Mais la dépendance sans cesse accrue qui nous unit aux autres est objective et abstraite. La confiance subjective ne suit pas la confiance objective dans les instruments de la vie politique et économique. Les individus démocratiques qui entendent exercer leur pleine autonomie intellectuelle et juger de tout par eux-mêmes sont devenus essentiellement méfiants à l’égard des autres et des institutions. En qui, en quoi avoir confiance ? La confiance subjective ne se décrète pas. Reste une interrogation plus générale. La société démocratique laisse à chacun le soin de donner un sens à son existence. Longtemps la transcendance politique – la République, la patrie, la France, le Parti, celui qui avait droit à une majuscule – a complété ou remplacé la transcendance religieuse pour construire un monde commun à tous les citoyens quelles que fussent leurs croyances et leurs origines ; elle donnait un principe de confiance aux relations les plus individuelles. En France, aujourd’hui, l’affaiblissement conjugué de l’Église et de la République, qui s’était construite à l’image de l’Église et contre elle, a affaibli le sens du collectif et l’acceptation de ses contraintes. Comment la société démocratique, qui se veut autoconstituée, qui n’admet pas de transcendance collective qui puisse donner un sens aux pratiques collectives, comment une société qui ne veut connaître que des phénomènes humains, simplement et exclusivement humains, peut-elle nourrir une morale collective ? Une société peut-elle exister si elle ne partage pas un certain nombre de valeurs communes qui donnent un sens aux échanges entre ses membres ?

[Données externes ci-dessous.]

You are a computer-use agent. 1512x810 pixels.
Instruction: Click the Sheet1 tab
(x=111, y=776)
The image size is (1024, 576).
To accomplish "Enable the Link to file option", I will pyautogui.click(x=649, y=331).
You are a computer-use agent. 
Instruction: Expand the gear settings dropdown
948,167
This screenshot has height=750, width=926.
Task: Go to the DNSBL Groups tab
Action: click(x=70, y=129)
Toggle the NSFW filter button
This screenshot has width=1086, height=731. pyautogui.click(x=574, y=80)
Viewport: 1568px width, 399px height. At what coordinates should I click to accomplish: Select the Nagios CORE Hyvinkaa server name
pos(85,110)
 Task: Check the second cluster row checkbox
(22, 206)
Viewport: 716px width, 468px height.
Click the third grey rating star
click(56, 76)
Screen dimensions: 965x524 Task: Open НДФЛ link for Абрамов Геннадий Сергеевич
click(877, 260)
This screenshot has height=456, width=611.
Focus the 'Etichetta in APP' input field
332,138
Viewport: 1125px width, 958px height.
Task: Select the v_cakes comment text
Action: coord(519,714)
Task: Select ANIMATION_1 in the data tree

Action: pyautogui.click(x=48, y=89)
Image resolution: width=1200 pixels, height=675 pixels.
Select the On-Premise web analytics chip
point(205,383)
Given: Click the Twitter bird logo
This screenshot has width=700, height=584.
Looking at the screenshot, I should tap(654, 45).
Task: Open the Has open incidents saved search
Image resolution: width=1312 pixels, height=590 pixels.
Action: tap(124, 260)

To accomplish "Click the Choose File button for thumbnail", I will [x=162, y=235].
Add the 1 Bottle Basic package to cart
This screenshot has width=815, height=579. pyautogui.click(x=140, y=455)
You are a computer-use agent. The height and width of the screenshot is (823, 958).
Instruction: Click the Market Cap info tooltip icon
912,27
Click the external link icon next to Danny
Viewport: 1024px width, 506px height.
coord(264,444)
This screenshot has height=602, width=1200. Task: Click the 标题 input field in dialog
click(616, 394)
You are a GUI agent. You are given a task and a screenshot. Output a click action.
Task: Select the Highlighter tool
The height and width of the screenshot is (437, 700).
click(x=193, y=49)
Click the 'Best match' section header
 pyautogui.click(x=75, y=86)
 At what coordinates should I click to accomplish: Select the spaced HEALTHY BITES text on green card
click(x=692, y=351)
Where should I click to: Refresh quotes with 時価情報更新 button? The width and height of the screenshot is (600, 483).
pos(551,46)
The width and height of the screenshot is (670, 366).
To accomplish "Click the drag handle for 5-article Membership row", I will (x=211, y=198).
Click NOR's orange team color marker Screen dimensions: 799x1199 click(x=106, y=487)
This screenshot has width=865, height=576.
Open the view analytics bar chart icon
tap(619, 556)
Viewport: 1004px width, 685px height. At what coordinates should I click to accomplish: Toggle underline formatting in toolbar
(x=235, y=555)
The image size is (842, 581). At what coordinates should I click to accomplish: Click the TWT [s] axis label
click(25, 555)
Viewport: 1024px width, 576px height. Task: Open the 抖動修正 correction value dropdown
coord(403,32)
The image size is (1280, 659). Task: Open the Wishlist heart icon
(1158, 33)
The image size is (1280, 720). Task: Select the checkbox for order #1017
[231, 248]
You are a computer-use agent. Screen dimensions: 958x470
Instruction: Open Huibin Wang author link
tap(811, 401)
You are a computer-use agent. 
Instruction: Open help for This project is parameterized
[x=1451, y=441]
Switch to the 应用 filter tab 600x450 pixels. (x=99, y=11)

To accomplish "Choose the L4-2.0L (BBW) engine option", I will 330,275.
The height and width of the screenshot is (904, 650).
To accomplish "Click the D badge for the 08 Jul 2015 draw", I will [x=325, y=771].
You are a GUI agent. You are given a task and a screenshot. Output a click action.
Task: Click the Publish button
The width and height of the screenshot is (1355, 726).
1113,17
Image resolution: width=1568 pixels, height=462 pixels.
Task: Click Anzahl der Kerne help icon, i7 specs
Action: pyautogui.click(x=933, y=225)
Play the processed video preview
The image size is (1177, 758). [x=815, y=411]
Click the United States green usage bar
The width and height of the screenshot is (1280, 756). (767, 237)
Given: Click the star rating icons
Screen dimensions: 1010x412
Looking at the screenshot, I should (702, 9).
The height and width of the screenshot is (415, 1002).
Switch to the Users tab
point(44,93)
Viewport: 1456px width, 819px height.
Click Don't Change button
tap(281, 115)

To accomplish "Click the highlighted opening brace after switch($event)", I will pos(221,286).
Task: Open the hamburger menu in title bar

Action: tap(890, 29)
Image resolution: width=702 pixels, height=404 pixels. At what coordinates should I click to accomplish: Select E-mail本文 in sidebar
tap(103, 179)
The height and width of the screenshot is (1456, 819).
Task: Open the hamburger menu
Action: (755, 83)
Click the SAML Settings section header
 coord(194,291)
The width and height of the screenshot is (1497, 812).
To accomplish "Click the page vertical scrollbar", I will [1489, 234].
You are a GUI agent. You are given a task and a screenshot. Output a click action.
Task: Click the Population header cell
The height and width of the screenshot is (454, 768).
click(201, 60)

Il faut s’interroger sans pour autant céder au pessimisme. Les démocraties doivent vivre, comme chacun de nous essaie de le faire, en gérant, comme nous le pouvons, nos tensions et nos contradictions. C’est la condition humaine. La vie sans tensions, c’est la mort. Les phrases qui suivent n’appartiennent pas au discours sociologique, lequel est de l’ordre de la confidence. Les relations directes entre les personnes qui demeurent au cœur de la vie humaine dans des sociétés sans transcendance ne sauraient être oubliées. La confiance totale qui peut s’établir entre les amis et les amants est la seule relation qui donne du sens à notre existence. Seule la confiance totale et réciproque qui les unit permet de traverser les épreuves de la vie et l’usure du temps, même au-delà de l’absence et par-delà la mort. Prenons le risque que cette confiance soit éventuellement trahie, mais faisons totalement confiance à l’autre, celui qui est là, devant nous, irremplaçable. C’est la seule expérience qui mérite d’être vécue.